> [WORK TO COMPLETE] Identify every line below that contains the string "name", matching case exactly, and copy each of those lines in full.

> [PROVIDED DATA]

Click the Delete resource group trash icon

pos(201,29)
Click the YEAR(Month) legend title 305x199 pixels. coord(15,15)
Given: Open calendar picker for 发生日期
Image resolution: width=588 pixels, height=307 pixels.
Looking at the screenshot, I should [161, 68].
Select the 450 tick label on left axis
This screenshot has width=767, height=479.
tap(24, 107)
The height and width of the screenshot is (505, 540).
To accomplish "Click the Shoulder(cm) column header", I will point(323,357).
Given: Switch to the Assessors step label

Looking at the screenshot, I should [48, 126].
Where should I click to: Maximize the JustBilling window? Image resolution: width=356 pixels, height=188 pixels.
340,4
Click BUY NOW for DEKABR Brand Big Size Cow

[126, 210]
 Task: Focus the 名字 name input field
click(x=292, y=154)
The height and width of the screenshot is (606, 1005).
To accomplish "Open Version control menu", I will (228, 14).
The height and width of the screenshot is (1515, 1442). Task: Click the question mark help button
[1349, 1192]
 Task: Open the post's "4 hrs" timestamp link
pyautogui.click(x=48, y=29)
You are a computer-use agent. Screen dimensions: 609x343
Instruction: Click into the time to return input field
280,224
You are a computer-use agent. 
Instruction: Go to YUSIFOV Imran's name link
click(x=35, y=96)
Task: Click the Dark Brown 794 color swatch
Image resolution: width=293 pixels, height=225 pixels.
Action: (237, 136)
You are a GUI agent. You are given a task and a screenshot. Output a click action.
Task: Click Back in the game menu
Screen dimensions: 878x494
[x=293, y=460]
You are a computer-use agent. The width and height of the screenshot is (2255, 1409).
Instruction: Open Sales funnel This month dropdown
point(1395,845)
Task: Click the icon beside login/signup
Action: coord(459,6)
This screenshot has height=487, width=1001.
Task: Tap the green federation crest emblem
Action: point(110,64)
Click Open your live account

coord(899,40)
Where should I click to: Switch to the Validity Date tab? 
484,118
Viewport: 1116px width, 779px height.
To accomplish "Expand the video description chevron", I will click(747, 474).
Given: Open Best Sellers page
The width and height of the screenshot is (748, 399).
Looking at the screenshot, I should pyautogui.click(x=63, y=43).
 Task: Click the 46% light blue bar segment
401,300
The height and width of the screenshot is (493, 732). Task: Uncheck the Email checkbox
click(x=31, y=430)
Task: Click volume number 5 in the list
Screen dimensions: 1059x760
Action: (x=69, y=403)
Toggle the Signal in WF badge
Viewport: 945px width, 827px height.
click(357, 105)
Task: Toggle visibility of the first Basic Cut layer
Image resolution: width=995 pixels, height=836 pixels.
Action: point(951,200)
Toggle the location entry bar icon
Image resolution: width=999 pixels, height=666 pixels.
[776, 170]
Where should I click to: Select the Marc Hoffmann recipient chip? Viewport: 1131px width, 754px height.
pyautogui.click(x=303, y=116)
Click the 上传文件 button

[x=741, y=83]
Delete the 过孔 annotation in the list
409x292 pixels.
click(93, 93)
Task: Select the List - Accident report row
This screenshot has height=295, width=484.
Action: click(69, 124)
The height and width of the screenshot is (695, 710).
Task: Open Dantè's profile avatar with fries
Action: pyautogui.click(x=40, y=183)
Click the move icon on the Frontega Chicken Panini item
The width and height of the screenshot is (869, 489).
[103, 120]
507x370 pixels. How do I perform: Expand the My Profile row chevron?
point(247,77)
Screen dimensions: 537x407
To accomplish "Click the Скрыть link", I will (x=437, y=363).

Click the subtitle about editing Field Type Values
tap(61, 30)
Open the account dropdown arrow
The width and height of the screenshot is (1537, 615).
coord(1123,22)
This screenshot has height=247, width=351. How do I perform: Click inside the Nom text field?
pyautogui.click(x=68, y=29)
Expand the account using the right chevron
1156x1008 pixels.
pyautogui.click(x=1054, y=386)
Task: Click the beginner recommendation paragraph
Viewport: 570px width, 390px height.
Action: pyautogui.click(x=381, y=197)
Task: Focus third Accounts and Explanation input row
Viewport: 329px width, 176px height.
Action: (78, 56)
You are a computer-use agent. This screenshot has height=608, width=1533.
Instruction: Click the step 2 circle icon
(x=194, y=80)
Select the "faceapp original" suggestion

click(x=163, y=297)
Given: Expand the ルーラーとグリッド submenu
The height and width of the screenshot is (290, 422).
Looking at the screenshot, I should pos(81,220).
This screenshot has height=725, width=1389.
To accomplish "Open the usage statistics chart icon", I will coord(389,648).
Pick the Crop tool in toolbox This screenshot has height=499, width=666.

> [WORKED ANSWER]
 Task: Focus the 名字 name input field
Instruction: Go to YUSIFOV Imran's name link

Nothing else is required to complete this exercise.